The lower court found that appellee left his salaried position with the construction company in a good faith attempt to further his professional career. Thus, this is not a case like Commonwealth ex rel. Haley v. Haley, 199 Pa. Superior Ct. 235, 237, 184 A.2d 155, 157 (1962), where the husband left a higher paying position without adequate justification.

I can understand appellee’s desire to enter the individual practice of law. His professional aspirations,7 however, must be balanced against the needs of his two young *404children. I consider that the balance must be struck in favor of the children.

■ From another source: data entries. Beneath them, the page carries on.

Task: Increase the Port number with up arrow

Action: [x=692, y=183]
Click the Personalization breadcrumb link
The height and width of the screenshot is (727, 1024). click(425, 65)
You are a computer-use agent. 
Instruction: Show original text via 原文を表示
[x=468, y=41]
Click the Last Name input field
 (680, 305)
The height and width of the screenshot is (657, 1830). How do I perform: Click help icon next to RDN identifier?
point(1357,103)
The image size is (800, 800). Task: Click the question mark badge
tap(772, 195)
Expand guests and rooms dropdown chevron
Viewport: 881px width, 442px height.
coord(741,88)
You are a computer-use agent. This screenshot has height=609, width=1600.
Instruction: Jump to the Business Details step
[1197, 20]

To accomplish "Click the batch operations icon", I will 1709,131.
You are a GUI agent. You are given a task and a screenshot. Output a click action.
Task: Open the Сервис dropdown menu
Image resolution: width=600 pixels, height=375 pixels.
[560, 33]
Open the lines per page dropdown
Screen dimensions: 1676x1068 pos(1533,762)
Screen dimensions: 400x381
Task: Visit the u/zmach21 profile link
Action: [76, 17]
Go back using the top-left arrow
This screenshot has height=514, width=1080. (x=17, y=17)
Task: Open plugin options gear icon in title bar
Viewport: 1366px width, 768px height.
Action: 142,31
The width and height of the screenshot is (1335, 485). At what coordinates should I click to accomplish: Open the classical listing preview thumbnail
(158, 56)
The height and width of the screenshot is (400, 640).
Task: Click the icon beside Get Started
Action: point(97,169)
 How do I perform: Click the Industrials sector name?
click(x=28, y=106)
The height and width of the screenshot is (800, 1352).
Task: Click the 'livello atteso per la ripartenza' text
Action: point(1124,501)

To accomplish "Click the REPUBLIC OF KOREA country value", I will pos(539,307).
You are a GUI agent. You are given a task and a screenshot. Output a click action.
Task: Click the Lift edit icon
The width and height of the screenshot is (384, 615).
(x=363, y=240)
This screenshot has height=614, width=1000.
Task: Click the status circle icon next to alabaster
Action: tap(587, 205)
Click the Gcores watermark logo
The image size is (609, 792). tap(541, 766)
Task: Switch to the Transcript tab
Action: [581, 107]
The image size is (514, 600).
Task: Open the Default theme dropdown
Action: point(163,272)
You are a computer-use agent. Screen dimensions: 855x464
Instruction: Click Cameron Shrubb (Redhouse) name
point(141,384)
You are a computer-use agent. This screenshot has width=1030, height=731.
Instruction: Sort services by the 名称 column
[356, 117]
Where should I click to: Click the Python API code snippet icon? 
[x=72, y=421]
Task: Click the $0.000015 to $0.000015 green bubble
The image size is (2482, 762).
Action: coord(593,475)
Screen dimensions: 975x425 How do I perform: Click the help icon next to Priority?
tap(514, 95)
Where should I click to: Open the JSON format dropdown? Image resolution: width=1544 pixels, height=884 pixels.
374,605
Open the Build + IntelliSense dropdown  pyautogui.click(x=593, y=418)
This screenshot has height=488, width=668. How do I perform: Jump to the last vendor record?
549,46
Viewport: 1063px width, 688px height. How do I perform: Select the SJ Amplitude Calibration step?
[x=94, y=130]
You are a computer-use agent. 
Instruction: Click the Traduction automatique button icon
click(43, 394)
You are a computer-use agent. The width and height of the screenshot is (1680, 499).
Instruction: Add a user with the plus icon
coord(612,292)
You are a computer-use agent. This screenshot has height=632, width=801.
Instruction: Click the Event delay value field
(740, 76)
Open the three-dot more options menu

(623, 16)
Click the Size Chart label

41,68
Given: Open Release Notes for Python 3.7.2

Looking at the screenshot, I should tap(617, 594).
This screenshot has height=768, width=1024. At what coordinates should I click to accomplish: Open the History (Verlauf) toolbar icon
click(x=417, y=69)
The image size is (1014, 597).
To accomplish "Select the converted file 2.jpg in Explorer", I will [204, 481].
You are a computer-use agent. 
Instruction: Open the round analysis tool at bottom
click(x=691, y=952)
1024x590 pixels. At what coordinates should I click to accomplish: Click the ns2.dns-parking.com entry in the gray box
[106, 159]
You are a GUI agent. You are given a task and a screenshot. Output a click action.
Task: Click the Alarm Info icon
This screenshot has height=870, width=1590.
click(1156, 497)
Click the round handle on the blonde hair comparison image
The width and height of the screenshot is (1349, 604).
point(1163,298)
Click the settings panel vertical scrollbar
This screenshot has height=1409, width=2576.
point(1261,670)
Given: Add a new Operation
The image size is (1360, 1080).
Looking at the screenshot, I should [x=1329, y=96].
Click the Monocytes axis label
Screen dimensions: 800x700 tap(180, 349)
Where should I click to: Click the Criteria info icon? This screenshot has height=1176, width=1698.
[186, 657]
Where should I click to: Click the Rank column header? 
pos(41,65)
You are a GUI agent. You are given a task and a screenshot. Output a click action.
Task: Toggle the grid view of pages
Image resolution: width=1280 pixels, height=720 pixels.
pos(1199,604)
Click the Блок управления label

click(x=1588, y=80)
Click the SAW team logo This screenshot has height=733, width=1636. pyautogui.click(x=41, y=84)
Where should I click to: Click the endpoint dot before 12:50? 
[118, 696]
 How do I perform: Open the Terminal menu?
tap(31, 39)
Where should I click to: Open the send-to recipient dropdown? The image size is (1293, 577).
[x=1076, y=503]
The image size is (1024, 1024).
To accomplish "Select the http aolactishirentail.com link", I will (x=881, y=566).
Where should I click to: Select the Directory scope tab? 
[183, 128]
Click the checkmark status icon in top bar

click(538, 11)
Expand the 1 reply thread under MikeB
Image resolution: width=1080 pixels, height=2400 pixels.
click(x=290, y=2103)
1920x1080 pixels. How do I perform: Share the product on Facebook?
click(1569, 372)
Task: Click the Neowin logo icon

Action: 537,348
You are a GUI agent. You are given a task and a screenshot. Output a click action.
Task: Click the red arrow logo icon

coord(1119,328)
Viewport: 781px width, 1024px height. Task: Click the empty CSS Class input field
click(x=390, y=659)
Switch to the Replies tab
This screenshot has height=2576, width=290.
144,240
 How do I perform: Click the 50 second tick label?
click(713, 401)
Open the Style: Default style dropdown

For the foregoing reasons, I conclude that the trial judge abused his discretion in reducing appellee’s support obligation. Therefore, I would vacate the order below and remand with instructions to conduct a further hearing consistent with this opinion.

Hoffman, J., joins in this opinion.

. Bucks Co. R. Crim. P. 5001(c) requires such a conference *398in any proceeding for termination or modification of a support order.

. Appellee 'testified that $350 of his capital contribution was financed by legal services that he rendered to the corporation (N.T. 18).

. During the early part of 1974, appellee also wrote a check for $6500, applied towards the purchase of an apartment building in Columbia, South Carolina. (N.T. 54) Had appellee refrained in early 1974 from making these investments in real estate, he might not have had to testify, at the November 22 hearing, that “I would have liked to pay more [than $50 per week support]. I would love to be able to afford to pay more, but I don’t make that much money.” (N.T. 22)

. The financial statements that the parties filled out and submitted to the domestic relations officer prominently indicated that the statement “will be presented to the court should a hearing *400become necessary. You are required to complete this form to the best of your ability.’/ See, e.g., Record at 113b (Exhibit D-2).

. Appellee offered no written records to support his testimony that he had lost money on this transaction. Asked why he did *402not adduce written proof to substantiate his contentions, appellee replied that “I don’t need records. I have it in my head.” (N.T. 68)

. This was, at least potentially, a substantial asset, important in determining the amount of support appellee should pay. See note 3, supra, and accompanying text.

. It is noteworthy that appellee’s status as a lawyer was due in no small part to appellant, who worked as a bank teller during the years in which appellee was a law student. (N.T. 107) In her efforts to support her children adequately since her separation, she has worked in a Burger King restaurant, and at a cocktail lounge in Doylestown, Pennsylvania.